19 April 2004

"All good things must come to an end."

Why?

"Most good things must come to an end" is a statement that makes sense. For instance, the FOCUS residential I went on last week was good - I have the bruises to support that statement. But it had to come to an end. It's not humanly possible to maintain that level of intensity for more than nine days before you collapse from exhaustion.

A good thing that had to come to an end. Granted.

But - a few weeks ago I discovered while channel flicking that I had Film Four and the associated channels.

I felt a bit like when Chandler and Joey found out they had free porn.

It had gone downhill in quality since I last had Film Four. Where have all the good films gone? And why had they been replaced with My Best Friends Wedding?

I think I felt a bit like Chandler and Joey would've done if they discovered they had free gay male porn.

Though, there is always that undertone that Chandler might actually like that.

Is there a loophole in my metaphor as it would appear to infer that I also secretly like sappy Julia Roberts romcoms?

No. Apart from Pretty Woman. But that's in a romcom league of it's own.

Despite the poor quality of films being shown - there was no need for my free Film Four to cease. It wasn't hurting anyone, it wasn't exhausting, and it had some potential for entertainment. It was, in fact, a good thing that didn't have to come to an end. But yet, upon returning home at the weekend, I discovered that it had.

There are other good things that don't have to come to an end, but for some reason do. Today I went out to buy moisturiser. Simple thing, surely?

After years of trying to find a product that agreed with my skin, I finally found one. Which I've been using now for probably about 6 or 7 years.

Neutrogena's Clear Pore Multi-Vitamin Moisturiser has been the god of facial skincare products to me. Not only is it spot clearing, but it's multi-vitamin... which leaves me thinking "Hmmm... I might not look like Dot Cotton by the time I'm 40 after all."

That is shite of bull, of course. It's in my genes to go on alright until I'm about 52 - and then to just age rapidly. And no facially applied vitamins will do anything to stop that. One night last week, 3 other female volunteers and myself stayed up quite late. One was armed with a roll of masking tape, just because that was her obsession of the day. The conversation went along the lines of "if you had plastic surgery, what would you have done?" and ended up with all of us so covered in masking tape to demonstrate that we were all weeping where our tearducts got over active after we all rendered ourselves unable to blink. It was quite worrying that the masking tape actually gave one person wonky boobs by her waist and a wrinkly chin. Surgery (or even tape) is perhaps not the way forward for her. Though the rest of us could probably get away with it if we used enough make-up to mask the masking tape.

But, alas, it now appears my moisturiser - which would without doubt of saved me from growing old, not just facially, oh no - is no more.

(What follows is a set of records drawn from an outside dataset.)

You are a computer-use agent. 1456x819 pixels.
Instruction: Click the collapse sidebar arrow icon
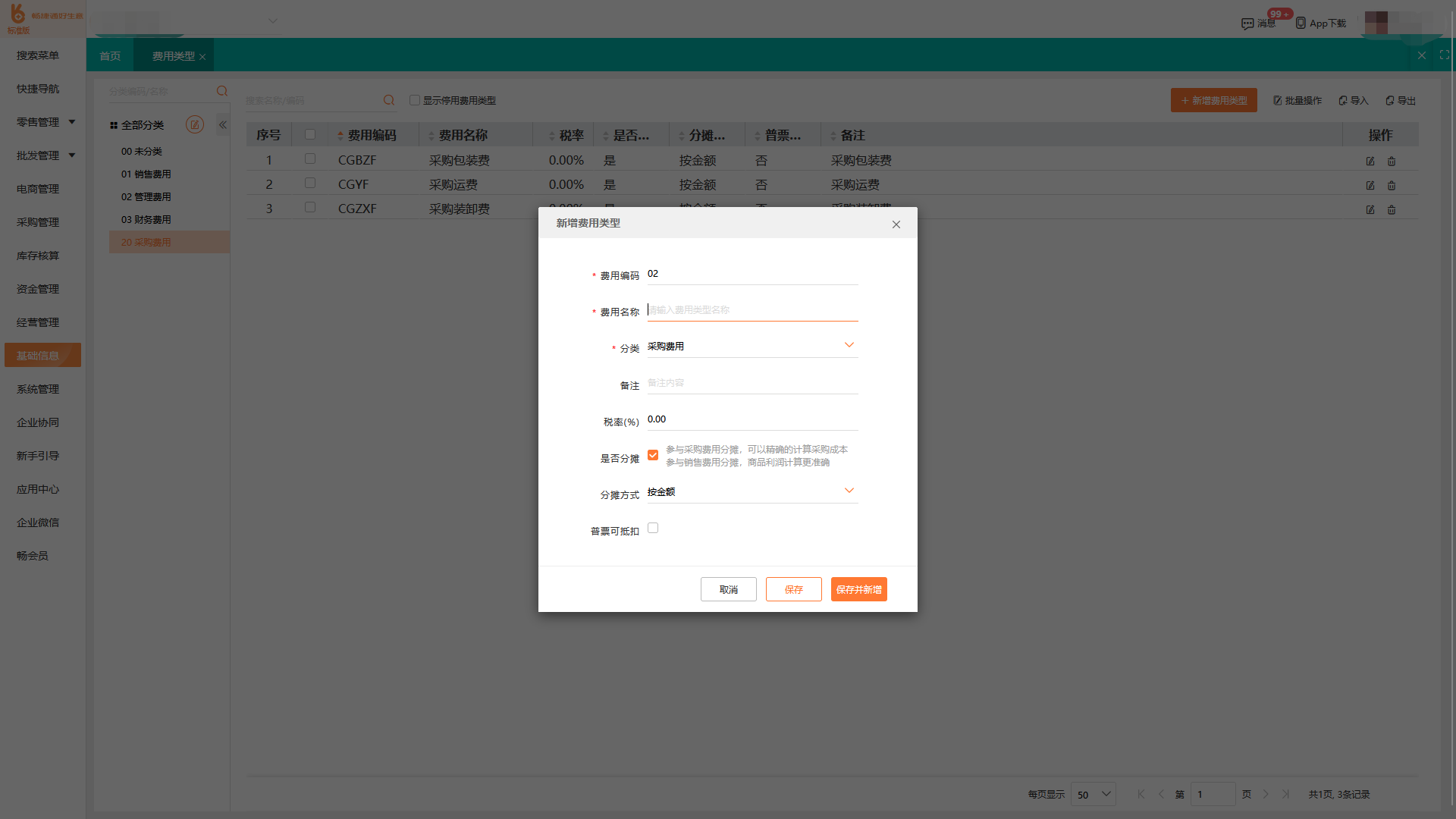(x=223, y=124)
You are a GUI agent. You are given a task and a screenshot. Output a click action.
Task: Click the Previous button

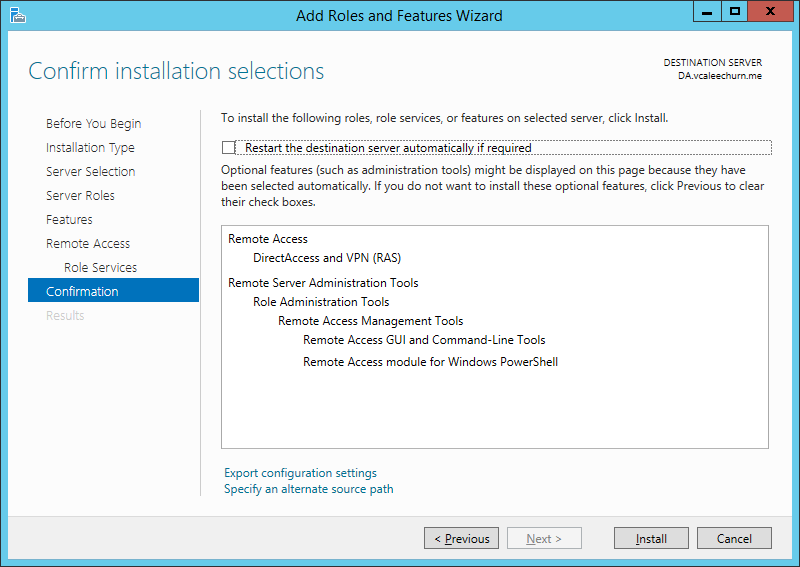tap(461, 538)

They seem to of replaced it with Neutrogena Visibly Clear Oil-Free Moisturiser. It apparently contains Aloe and Camomile. Why? Where have my multi-vitamins gone? And why Camomile? If I wanted Camomile on my face, I'd rub tea into it, rather than spending a fortune on expensive moisturisers.

It also claims to be oil-free so as not to block pores - but it doesn't say anything about unblocking them. Oh no. It's predecessor had its pore clearing promise right there in the title.

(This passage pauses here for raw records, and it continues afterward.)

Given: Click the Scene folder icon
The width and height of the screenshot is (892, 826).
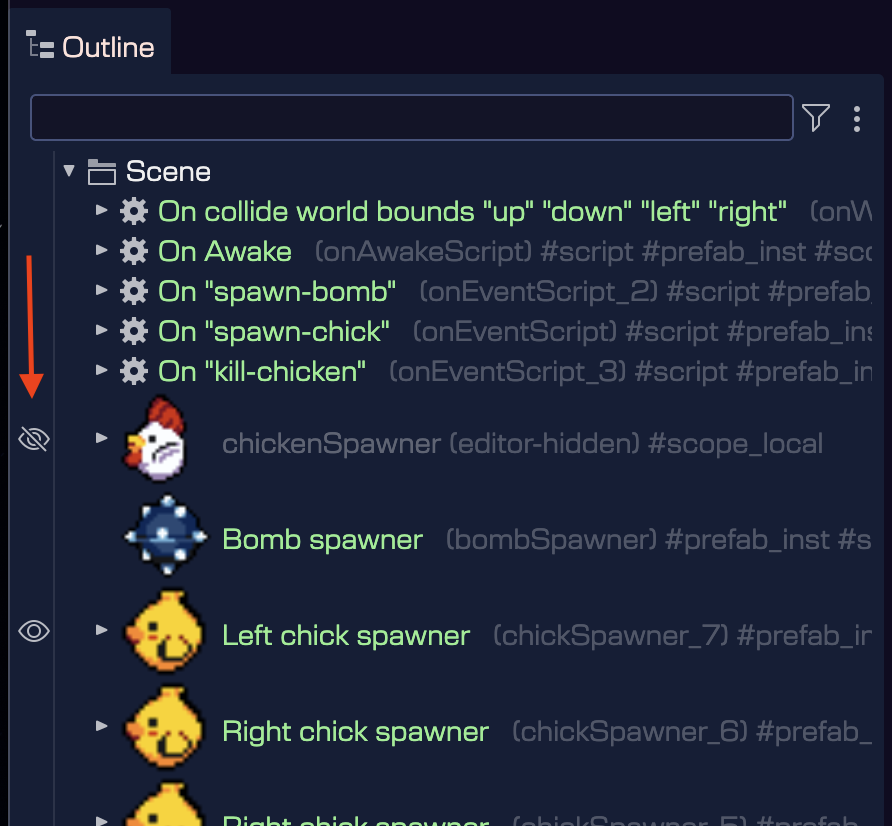Looking at the screenshot, I should tap(101, 172).
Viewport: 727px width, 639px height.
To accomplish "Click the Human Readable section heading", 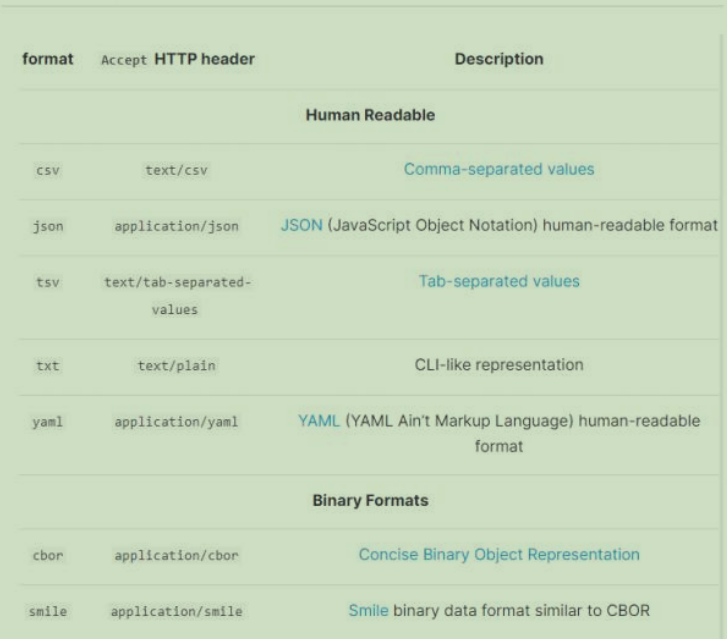I will click(x=369, y=115).
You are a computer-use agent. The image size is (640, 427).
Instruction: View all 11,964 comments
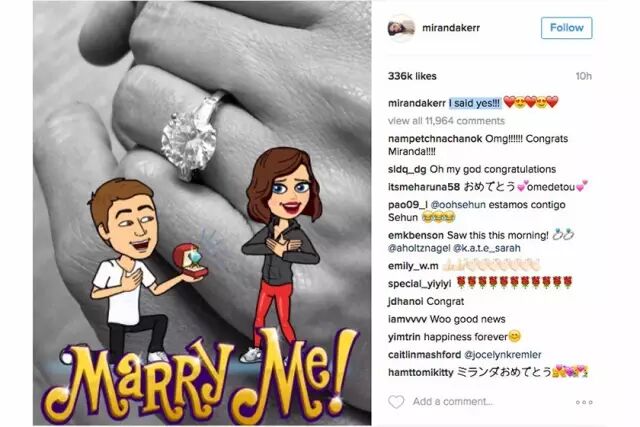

But Neutrogena's Clear Pore Treatment - the staple product of the Clear Pore range is still being stocked by the Boots in Brent Cross. But why? The Clear Pore Treatment is supposed to be a night cream. The Multi-Vitamin Moisturiser being the related day time product promoted. Now what are you supposed to do? Sleep all the time as you're left with just a night cream? Actually... that sounds quite good.

Product ranges - another good thing that doesn't need to come to an end.

Maybe I should just resort to making a mask out of plaster of paris one FOCUS project (this time actually for my face, rather than my left boob) and hiding behind that for all eternity. I could even write "Damn Neutrogena to hell!" across the forehead as justification of my necessity to hide.